Parcast specializes in podcasts in the crime and mystery genre. The company says it has several demands it wants Spotify to meet, including a commitment to diversity, equity, and inclusion. Other demands include a reasonable workload and overtime compensation. Parcast says job descriptions should be clarified, and Spotify should offer equitable pay and transparent salary bands.
Spotify has a few ways it can respond to the news of Parcast unionizing. It can recognize Parcast unionizes efforts voluntarily to begin contract negotiations. It can also request a vote from union members to prove they have the full support of members. Spotify says it plans to review the formal notice it received.
“Proud to announce the formation of our union with the [Writer’s Guild of America East.] We love making podcasts and are confident that our union will help ensure a sustainable, equitable future in our fast-changing industry,” the Parcast Union wrote on Twitter.
Parcast now becomes the third podcast company to unionize under Spotify. Gimlet Media and The Ringer have also formed unions following their acquisitions. All three groups are organized through WGAE.
Gimlet Media and The Ringer are still in the bargaining phase of their contract negotiations. Last week, The Ringer’s union tweeted that its negotiations surrounding diversity and inclusion were progressing well. The Ringer made demands that are similar to those of the Parcast production company.
The Ringer demanded that “more underrepresented applicants be considered for posted jobs,” as well as “an established diversity committee and fund, and quarterly hiring recommendations.”
The Ringer was in the process of unionizing before Spotify acquired it. But Gimlet Media unionized just a month after Spotify acquired the company. In that situation, Spotify voluntarily recognized Gimlet Media’s unionization and roped them into its discussions with The Ringer. It’s likely Spotify will follow the same path with Parcast.
Spoken-word content creation remains a massive category of growth for streaming companies.

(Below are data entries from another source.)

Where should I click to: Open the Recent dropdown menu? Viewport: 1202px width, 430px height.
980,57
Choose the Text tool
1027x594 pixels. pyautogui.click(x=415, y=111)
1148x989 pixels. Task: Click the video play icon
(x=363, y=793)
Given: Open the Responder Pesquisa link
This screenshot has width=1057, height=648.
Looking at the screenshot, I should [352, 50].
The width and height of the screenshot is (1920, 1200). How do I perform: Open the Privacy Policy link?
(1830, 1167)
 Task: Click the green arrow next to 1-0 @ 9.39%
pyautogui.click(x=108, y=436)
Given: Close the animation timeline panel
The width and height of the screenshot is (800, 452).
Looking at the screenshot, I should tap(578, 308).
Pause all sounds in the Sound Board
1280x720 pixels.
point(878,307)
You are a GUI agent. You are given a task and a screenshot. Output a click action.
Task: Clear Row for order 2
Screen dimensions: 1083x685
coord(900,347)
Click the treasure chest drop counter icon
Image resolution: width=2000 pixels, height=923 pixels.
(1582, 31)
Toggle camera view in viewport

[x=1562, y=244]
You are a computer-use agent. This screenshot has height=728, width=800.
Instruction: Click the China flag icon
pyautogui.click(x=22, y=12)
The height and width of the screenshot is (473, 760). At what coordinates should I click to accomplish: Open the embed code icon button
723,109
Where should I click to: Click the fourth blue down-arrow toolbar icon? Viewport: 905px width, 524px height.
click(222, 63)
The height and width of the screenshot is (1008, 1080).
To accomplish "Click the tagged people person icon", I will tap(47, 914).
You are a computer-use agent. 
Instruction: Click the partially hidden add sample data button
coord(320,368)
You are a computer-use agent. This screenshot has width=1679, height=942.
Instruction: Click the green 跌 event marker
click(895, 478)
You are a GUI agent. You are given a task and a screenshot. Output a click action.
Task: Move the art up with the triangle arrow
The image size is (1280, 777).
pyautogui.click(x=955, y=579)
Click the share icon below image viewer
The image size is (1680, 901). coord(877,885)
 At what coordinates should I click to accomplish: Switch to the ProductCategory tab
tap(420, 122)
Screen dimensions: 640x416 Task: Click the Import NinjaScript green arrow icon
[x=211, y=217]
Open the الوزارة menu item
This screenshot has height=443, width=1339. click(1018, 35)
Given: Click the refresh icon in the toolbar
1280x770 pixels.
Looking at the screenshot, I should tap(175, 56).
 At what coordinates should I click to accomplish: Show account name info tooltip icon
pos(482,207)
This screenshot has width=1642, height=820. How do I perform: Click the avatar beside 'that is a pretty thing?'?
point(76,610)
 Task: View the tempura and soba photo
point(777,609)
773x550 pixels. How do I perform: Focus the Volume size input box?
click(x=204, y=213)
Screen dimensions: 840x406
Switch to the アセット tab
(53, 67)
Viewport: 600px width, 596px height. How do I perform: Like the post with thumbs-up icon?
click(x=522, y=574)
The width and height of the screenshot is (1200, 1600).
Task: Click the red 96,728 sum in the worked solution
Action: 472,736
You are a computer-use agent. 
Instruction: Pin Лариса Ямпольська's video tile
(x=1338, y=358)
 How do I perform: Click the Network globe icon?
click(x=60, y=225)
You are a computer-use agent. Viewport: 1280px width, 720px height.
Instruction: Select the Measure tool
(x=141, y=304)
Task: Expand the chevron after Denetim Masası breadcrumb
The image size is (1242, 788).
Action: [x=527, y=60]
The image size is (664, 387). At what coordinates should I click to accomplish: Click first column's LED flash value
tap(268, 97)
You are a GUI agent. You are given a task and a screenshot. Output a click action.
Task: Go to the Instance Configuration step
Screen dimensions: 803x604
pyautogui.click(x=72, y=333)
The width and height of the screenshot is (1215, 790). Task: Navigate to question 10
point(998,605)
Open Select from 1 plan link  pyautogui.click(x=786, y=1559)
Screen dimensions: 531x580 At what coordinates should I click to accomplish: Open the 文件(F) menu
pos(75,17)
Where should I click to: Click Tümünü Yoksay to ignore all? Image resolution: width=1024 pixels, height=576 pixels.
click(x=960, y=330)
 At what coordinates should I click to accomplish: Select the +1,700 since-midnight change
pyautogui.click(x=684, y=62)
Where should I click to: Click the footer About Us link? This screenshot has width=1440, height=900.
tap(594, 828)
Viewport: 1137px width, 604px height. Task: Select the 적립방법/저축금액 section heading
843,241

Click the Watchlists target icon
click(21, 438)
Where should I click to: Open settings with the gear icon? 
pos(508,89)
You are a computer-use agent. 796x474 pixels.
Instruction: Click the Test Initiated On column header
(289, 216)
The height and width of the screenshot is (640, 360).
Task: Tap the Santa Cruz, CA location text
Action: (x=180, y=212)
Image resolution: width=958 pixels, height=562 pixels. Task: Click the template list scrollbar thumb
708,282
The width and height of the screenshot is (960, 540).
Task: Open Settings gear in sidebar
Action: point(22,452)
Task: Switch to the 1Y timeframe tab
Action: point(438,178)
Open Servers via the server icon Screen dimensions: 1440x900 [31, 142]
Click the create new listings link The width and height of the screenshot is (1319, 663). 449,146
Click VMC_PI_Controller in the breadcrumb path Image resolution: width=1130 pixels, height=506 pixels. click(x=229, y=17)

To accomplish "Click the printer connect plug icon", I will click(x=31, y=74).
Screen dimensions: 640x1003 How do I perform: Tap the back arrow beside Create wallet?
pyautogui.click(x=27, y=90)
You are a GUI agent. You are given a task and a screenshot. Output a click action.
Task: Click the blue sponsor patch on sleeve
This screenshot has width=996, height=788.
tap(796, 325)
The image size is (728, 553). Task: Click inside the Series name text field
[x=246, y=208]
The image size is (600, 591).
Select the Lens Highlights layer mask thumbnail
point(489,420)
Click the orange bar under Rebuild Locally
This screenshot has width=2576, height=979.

Many new podcast listeners are migrating to podcasts from traditional radio. That means exclusive content produced by companies owned by Spotify have a better chance of attracting listeners. It’s why Spotify has spent upwards of $1 billion on its total podcasting acquisitions over the last three years. Building a portfolio of studios that are consistently churning out content puts Spotify ahead of the podcast rat race that’s coming.